** What is required **
Set down exactly the lines in the records below that run from the line with "Image resolution: width=1568" to the line with "Task: Click the plus icon in Compare box", inclusive, and nothing more.

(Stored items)
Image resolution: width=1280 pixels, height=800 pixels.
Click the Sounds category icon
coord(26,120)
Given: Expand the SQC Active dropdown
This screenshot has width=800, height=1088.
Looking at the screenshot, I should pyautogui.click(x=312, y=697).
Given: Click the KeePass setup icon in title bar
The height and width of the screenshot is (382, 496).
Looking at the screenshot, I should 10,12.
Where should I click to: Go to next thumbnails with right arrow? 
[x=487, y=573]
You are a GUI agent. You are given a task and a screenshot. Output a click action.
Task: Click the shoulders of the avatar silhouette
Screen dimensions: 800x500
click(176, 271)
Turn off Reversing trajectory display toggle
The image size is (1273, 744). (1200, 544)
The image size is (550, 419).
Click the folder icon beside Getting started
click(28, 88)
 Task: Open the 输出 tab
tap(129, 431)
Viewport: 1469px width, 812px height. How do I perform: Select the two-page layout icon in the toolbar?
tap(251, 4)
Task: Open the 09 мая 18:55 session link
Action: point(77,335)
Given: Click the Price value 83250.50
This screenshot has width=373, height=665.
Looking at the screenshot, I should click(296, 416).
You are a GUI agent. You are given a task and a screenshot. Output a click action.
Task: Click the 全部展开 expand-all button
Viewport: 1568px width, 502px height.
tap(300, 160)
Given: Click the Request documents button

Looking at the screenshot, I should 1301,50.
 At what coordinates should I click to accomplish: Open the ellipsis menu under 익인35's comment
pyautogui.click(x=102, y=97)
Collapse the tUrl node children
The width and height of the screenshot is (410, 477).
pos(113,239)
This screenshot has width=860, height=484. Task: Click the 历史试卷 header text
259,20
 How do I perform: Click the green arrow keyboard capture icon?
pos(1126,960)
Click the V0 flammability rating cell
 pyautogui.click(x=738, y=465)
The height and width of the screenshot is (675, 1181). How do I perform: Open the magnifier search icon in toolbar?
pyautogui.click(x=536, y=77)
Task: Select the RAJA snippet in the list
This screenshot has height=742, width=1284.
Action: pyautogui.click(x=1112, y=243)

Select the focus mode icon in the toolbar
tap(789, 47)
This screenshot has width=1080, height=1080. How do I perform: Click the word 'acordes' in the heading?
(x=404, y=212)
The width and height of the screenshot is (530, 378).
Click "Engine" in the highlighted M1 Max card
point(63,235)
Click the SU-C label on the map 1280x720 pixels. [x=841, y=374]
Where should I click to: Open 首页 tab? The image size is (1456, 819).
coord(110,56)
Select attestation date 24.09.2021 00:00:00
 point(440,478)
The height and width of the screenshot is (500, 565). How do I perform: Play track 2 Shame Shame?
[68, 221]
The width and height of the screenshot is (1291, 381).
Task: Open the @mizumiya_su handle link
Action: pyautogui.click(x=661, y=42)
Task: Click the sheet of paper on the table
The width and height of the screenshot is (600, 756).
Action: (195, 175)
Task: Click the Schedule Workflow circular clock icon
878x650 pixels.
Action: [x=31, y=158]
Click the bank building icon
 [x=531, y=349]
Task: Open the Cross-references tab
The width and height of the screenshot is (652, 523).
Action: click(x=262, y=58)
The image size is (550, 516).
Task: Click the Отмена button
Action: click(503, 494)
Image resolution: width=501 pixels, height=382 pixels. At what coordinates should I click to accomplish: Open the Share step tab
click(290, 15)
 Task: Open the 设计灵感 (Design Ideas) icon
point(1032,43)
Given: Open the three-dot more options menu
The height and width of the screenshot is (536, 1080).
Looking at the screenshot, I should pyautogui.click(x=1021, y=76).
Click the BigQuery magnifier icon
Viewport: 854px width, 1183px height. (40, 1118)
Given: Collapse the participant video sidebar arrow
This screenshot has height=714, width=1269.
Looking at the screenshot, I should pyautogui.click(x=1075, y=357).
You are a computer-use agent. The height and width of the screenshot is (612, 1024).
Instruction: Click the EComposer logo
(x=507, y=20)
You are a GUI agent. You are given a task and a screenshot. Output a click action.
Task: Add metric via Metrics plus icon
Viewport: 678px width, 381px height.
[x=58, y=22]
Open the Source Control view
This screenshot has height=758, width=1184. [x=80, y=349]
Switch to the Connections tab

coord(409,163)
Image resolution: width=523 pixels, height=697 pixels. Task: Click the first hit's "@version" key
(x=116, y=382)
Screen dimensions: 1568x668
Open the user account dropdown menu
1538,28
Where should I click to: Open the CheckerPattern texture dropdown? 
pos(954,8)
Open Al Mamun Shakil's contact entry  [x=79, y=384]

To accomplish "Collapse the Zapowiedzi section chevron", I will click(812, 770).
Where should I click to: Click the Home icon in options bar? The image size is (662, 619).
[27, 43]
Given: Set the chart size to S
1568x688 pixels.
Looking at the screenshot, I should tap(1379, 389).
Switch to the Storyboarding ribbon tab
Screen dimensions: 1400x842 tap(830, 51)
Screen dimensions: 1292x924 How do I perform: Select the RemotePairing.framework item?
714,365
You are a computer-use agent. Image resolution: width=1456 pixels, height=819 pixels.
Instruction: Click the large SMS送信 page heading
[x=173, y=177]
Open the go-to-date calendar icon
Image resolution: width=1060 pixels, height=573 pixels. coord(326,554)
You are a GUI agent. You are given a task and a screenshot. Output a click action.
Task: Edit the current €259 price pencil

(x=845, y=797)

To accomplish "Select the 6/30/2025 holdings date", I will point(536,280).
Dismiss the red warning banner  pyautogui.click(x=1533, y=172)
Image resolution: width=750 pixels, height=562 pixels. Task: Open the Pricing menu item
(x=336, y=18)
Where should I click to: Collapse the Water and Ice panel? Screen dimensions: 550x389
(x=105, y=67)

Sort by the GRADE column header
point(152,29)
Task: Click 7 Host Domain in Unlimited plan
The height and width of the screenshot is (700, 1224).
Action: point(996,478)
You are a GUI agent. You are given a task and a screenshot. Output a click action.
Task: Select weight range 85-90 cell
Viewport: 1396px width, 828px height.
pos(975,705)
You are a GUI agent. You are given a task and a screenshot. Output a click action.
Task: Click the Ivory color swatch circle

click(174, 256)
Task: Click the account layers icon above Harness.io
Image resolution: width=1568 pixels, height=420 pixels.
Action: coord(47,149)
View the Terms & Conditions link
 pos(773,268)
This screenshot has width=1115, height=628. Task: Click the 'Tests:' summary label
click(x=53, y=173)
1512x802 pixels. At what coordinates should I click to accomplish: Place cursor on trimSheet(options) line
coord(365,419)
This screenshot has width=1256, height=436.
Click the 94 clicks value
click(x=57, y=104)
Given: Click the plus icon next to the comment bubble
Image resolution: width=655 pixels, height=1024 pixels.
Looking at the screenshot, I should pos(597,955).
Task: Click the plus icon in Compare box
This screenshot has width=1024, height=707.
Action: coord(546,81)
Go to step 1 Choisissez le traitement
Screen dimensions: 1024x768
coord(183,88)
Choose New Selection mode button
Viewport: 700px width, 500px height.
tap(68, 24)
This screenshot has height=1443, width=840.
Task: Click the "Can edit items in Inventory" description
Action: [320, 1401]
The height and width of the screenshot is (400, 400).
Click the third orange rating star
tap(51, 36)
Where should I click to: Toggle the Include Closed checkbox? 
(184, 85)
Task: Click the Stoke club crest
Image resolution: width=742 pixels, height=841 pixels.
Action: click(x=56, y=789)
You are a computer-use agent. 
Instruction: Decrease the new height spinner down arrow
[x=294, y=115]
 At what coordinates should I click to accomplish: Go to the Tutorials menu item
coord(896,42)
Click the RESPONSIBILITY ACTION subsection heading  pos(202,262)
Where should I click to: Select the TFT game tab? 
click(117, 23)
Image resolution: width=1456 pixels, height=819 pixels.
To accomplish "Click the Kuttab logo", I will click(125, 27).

** Exercise result **
Image resolution: width=1568 pixels, height=420 pixels.
Action: coord(47,149)
View the Terms & Conditions link
 pos(773,268)
This screenshot has width=1115, height=628. Task: Click the 'Tests:' summary label
click(x=53, y=173)
1512x802 pixels. At what coordinates should I click to accomplish: Place cursor on trimSheet(options) line
coord(365,419)
This screenshot has width=1256, height=436.
Click the 94 clicks value
click(x=57, y=104)
Given: Click the plus icon next to the comment bubble
Image resolution: width=655 pixels, height=1024 pixels.
Looking at the screenshot, I should pos(597,955).
Task: Click the plus icon in Compare box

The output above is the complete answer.